**Prompt**
Transcribe the entries in full, keeping each word as it is.

**Information shown**

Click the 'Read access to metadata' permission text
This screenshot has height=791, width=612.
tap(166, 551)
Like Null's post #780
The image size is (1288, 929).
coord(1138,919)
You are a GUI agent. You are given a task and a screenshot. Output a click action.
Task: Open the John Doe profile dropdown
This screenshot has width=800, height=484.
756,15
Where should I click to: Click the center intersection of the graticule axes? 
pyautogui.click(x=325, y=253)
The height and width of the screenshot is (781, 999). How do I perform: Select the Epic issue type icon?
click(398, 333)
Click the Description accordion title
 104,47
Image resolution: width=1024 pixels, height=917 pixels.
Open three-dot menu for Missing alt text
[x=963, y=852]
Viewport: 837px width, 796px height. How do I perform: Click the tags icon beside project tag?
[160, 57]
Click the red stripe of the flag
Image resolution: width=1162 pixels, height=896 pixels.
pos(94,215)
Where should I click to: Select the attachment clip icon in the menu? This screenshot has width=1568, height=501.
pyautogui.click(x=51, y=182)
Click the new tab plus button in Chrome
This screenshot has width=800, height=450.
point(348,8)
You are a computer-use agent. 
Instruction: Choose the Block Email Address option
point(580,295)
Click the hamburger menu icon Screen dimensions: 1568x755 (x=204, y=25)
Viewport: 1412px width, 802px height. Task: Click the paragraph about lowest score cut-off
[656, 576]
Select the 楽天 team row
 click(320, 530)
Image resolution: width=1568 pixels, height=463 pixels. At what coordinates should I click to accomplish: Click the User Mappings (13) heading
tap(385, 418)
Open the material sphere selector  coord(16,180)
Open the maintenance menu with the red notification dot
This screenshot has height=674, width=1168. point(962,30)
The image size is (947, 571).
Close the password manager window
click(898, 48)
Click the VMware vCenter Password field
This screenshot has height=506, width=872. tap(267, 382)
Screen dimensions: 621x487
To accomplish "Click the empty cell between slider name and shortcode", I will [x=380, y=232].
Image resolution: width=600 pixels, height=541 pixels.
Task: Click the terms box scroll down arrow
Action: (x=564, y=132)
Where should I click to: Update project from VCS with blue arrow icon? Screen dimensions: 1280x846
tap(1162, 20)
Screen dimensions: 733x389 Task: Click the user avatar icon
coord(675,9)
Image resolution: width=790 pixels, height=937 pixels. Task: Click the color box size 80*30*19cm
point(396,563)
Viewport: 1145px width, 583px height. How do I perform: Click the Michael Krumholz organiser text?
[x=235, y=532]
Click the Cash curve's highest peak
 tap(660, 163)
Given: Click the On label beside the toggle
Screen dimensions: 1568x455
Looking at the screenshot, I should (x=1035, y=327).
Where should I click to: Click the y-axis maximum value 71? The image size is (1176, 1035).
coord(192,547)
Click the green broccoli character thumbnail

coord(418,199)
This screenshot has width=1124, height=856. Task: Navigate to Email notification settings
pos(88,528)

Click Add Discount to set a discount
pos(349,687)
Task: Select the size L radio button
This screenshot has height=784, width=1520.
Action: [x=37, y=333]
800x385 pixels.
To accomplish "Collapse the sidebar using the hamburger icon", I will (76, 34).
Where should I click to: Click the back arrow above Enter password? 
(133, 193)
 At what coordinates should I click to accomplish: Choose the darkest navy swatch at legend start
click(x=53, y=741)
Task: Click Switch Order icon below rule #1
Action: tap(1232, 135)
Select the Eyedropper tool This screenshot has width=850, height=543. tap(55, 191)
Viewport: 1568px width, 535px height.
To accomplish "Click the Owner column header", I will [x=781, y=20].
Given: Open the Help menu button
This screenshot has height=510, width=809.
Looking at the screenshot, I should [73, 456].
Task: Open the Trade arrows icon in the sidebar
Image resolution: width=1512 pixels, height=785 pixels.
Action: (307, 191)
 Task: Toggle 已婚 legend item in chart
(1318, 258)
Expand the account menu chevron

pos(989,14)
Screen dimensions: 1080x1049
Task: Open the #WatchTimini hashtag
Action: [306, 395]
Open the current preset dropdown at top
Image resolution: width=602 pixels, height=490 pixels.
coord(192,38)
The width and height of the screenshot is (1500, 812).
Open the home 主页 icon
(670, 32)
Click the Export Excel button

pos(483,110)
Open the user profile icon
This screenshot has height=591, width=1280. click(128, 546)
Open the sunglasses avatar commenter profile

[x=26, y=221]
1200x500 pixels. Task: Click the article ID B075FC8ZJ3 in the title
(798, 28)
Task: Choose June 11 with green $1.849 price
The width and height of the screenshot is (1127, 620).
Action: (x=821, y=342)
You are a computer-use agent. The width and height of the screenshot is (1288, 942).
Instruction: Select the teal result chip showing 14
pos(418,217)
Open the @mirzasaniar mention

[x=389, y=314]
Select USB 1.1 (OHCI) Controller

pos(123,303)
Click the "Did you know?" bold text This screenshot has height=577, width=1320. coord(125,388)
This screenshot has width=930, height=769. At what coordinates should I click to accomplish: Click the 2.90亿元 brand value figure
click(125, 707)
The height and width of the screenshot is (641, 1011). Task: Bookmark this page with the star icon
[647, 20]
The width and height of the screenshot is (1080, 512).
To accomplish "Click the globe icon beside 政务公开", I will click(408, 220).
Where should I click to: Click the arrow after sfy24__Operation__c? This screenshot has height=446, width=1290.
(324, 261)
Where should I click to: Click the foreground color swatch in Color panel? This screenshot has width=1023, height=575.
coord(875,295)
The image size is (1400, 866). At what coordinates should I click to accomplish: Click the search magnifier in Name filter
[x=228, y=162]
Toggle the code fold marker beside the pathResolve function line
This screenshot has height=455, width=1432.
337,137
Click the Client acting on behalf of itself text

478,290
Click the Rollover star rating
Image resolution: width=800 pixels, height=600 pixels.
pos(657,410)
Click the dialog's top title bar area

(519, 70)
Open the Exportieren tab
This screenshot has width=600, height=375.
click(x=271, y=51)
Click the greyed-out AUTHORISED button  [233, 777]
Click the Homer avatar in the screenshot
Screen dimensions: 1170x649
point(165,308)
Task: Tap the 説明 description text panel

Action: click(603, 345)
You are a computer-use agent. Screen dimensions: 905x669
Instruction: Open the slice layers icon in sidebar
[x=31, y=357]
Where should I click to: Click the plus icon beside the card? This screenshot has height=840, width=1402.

**Exercise result**
Click the 'Read access to metadata' permission text
This screenshot has height=791, width=612.
tap(166, 551)
Like Null's post #780
The image size is (1288, 929).
coord(1138,919)
You are a GUI agent. You are given a task and a screenshot. Output a click action.
Task: Open the John Doe profile dropdown
This screenshot has width=800, height=484.
756,15
Where should I click to: Click the center intersection of the graticule axes? 
pyautogui.click(x=325, y=253)
The height and width of the screenshot is (781, 999). How do I perform: Select the Epic issue type icon?
click(398, 333)
Click the Description accordion title
 104,47
Image resolution: width=1024 pixels, height=917 pixels.
Open three-dot menu for Missing alt text
[x=963, y=852]
Viewport: 837px width, 796px height. How do I perform: Click the tags icon beside project tag?
[160, 57]
Click the red stripe of the flag
Image resolution: width=1162 pixels, height=896 pixels.
pos(94,215)
Where should I click to: Select the attachment clip icon in the menu? This screenshot has width=1568, height=501.
pyautogui.click(x=51, y=182)
Click the new tab plus button in Chrome
This screenshot has width=800, height=450.
point(348,8)
You are a computer-use agent. 
Instruction: Choose the Block Email Address option
point(580,295)
Click the hamburger menu icon Screen dimensions: 1568x755 (x=204, y=25)
Viewport: 1412px width, 802px height. Task: Click the paragraph about lowest score cut-off
[656, 576]
Select the 楽天 team row
 click(320, 530)
Image resolution: width=1568 pixels, height=463 pixels. At what coordinates should I click to accomplish: Click the User Mappings (13) heading
tap(385, 418)
Open the material sphere selector  coord(16,180)
Open the maintenance menu with the red notification dot
This screenshot has height=674, width=1168. point(962,30)
The image size is (947, 571).
Close the password manager window
click(898, 48)
Click the VMware vCenter Password field
This screenshot has height=506, width=872. tap(267, 382)
Screen dimensions: 621x487
To accomplish "Click the empty cell between slider name and shortcode", I will [x=380, y=232].
Image resolution: width=600 pixels, height=541 pixels.
Task: Click the terms box scroll down arrow
Action: (x=564, y=132)
Where should I click to: Update project from VCS with blue arrow icon? Screen dimensions: 1280x846
tap(1162, 20)
Screen dimensions: 733x389 Task: Click the user avatar icon
coord(675,9)
Image resolution: width=790 pixels, height=937 pixels. Task: Click the color box size 80*30*19cm
point(396,563)
Viewport: 1145px width, 583px height. How do I perform: Click the Michael Krumholz organiser text?
[x=235, y=532]
Click the Cash curve's highest peak
 tap(660, 163)
Given: Click the On label beside the toggle
Screen dimensions: 1568x455
Looking at the screenshot, I should (x=1035, y=327).
Where should I click to: Click the y-axis maximum value 71? The image size is (1176, 1035).
coord(192,547)
Click the green broccoli character thumbnail

coord(418,199)
This screenshot has width=1124, height=856. Task: Navigate to Email notification settings
pos(88,528)

Click Add Discount to set a discount
pos(349,687)
Task: Select the size L radio button
This screenshot has height=784, width=1520.
Action: [x=37, y=333]
800x385 pixels.
To accomplish "Collapse the sidebar using the hamburger icon", I will (76, 34).
Where should I click to: Click the back arrow above Enter password? 
(133, 193)
 At what coordinates should I click to accomplish: Choose the darkest navy swatch at legend start
click(x=53, y=741)
Task: Click Switch Order icon below rule #1
Action: tap(1232, 135)
Select the Eyedropper tool This screenshot has width=850, height=543. tap(55, 191)
Viewport: 1568px width, 535px height.
To accomplish "Click the Owner column header", I will [x=781, y=20].
Given: Open the Help menu button
This screenshot has height=510, width=809.
Looking at the screenshot, I should [73, 456].
Task: Open the Trade arrows icon in the sidebar
Image resolution: width=1512 pixels, height=785 pixels.
Action: (307, 191)
 Task: Toggle 已婚 legend item in chart
(1318, 258)
Expand the account menu chevron

pos(989,14)
Screen dimensions: 1080x1049
Task: Open the #WatchTimini hashtag
Action: [306, 395]
Open the current preset dropdown at top
Image resolution: width=602 pixels, height=490 pixels.
coord(192,38)
The width and height of the screenshot is (1500, 812).
Open the home 主页 icon
(670, 32)
Click the Export Excel button

pos(483,110)
Open the user profile icon
This screenshot has height=591, width=1280. click(128, 546)
Open the sunglasses avatar commenter profile

[x=26, y=221]
1200x500 pixels. Task: Click the article ID B075FC8ZJ3 in the title
(798, 28)
Task: Choose June 11 with green $1.849 price
The width and height of the screenshot is (1127, 620).
Action: (x=821, y=342)
You are a computer-use agent. The width and height of the screenshot is (1288, 942).
Instruction: Select the teal result chip showing 14
pos(418,217)
Open the @mirzasaniar mention

[x=389, y=314]
Select USB 1.1 (OHCI) Controller

pos(123,303)
Click the "Did you know?" bold text This screenshot has height=577, width=1320. coord(125,388)
This screenshot has width=930, height=769. At what coordinates should I click to accomplish: Click the 2.90亿元 brand value figure
click(125, 707)
The height and width of the screenshot is (641, 1011). Task: Bookmark this page with the star icon
[647, 20]
The width and height of the screenshot is (1080, 512).
To accomplish "Click the globe icon beside 政务公开", I will click(408, 220).
Where should I click to: Click the arrow after sfy24__Operation__c? This screenshot has height=446, width=1290.
(324, 261)
Where should I click to: Click the foreground color swatch in Color panel? This screenshot has width=1023, height=575.
coord(875,295)
The image size is (1400, 866). At what coordinates should I click to accomplish: Click the search magnifier in Name filter
[x=228, y=162]
Toggle the code fold marker beside the pathResolve function line
This screenshot has height=455, width=1432.
337,137
Click the Client acting on behalf of itself text

478,290
Click the Rollover star rating
Image resolution: width=800 pixels, height=600 pixels.
pos(657,410)
Click the dialog's top title bar area

(519, 70)
Open the Exportieren tab
This screenshot has width=600, height=375.
click(x=271, y=51)
Click the greyed-out AUTHORISED button  [233, 777]
Click the Homer avatar in the screenshot
Screen dimensions: 1170x649
point(165,308)
Task: Tap the 説明 description text panel

Action: click(603, 345)
You are a computer-use agent. Screen dimensions: 905x669
Instruction: Open the slice layers icon in sidebar
[x=31, y=357]
Where should I click to: Click the plus icon beside the card? This screenshot has height=840, width=1402.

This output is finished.